▸ AIM OF THE TASK: Nothing but the lines from the start of the entries through the line containing "Click Restore previous" should appear in the answer, each given exactly.

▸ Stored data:
● ● ● ●

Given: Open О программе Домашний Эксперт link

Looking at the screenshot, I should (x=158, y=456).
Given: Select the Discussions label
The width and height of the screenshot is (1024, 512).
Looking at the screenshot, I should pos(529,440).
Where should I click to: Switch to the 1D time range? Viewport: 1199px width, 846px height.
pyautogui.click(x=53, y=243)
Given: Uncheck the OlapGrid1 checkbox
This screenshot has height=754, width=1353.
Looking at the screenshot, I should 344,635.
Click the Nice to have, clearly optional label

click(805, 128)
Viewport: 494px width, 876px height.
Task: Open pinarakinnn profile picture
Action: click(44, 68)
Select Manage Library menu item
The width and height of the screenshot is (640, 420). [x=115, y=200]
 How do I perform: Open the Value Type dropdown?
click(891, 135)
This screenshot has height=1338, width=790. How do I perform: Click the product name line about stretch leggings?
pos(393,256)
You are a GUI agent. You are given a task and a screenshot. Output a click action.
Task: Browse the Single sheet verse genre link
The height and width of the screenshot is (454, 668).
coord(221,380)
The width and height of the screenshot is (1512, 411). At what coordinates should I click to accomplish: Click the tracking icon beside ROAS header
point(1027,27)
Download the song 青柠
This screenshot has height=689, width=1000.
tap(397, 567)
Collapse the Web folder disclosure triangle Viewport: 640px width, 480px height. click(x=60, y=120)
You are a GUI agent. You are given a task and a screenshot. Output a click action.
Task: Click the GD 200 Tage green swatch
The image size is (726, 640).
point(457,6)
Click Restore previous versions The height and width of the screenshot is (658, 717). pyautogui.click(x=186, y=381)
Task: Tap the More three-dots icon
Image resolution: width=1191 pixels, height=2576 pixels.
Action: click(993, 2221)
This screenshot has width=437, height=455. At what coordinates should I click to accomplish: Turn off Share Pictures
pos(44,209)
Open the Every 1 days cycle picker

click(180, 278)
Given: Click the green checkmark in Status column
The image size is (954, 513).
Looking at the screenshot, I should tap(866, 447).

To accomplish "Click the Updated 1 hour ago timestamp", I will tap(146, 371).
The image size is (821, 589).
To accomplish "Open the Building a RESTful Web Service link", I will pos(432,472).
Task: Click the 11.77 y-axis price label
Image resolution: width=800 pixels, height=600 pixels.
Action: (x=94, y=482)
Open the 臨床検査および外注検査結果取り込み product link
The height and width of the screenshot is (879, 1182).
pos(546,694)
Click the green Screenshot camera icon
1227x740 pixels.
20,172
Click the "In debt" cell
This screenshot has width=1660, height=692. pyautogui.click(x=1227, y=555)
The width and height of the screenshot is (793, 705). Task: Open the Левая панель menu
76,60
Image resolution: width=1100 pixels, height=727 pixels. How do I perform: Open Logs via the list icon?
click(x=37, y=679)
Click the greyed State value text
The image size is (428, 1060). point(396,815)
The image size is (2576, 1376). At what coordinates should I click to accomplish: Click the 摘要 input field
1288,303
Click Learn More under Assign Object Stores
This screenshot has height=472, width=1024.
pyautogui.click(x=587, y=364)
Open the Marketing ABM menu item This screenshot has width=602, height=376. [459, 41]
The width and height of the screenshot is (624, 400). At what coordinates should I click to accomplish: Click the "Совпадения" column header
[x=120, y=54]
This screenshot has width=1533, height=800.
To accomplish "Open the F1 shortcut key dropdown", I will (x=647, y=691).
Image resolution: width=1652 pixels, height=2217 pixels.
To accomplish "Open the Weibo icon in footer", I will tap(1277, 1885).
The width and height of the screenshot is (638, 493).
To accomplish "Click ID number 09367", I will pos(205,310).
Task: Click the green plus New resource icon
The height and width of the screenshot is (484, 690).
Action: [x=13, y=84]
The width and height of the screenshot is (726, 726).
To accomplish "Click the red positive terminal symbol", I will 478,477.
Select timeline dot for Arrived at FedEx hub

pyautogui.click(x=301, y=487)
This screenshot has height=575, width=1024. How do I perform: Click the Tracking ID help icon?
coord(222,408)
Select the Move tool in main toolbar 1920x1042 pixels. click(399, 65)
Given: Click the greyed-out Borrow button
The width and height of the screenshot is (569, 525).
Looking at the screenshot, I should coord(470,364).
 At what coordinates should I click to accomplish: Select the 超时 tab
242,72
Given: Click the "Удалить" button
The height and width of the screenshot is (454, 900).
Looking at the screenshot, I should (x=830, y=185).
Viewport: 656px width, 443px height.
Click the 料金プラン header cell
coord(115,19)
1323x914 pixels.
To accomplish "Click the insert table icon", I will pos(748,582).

● ● ● ●

▸ TASK RESULT:
Given: Open О программе Домашний Эксперт link

Looking at the screenshot, I should (x=158, y=456).
Given: Select the Discussions label
The width and height of the screenshot is (1024, 512).
Looking at the screenshot, I should pos(529,440).
Where should I click to: Switch to the 1D time range? Viewport: 1199px width, 846px height.
pyautogui.click(x=53, y=243)
Given: Uncheck the OlapGrid1 checkbox
This screenshot has height=754, width=1353.
Looking at the screenshot, I should 344,635.
Click the Nice to have, clearly optional label

click(805, 128)
Viewport: 494px width, 876px height.
Task: Open pinarakinnn profile picture
Action: click(44, 68)
Select Manage Library menu item
The width and height of the screenshot is (640, 420). [x=115, y=200]
 How do I perform: Open the Value Type dropdown?
click(891, 135)
This screenshot has height=1338, width=790. How do I perform: Click the product name line about stretch leggings?
pos(393,256)
You are a GUI agent. You are given a task and a screenshot. Output a click action.
Task: Browse the Single sheet verse genre link
The height and width of the screenshot is (454, 668).
coord(221,380)
The width and height of the screenshot is (1512, 411). At what coordinates should I click to accomplish: Click the tracking icon beside ROAS header
point(1027,27)
Download the song 青柠
This screenshot has height=689, width=1000.
tap(397, 567)
Collapse the Web folder disclosure triangle Viewport: 640px width, 480px height. click(x=60, y=120)
You are a GUI agent. You are given a task and a screenshot. Output a click action.
Task: Click the GD 200 Tage green swatch
The image size is (726, 640).
point(457,6)
Click Restore previous versions The height and width of the screenshot is (658, 717). pyautogui.click(x=186, y=381)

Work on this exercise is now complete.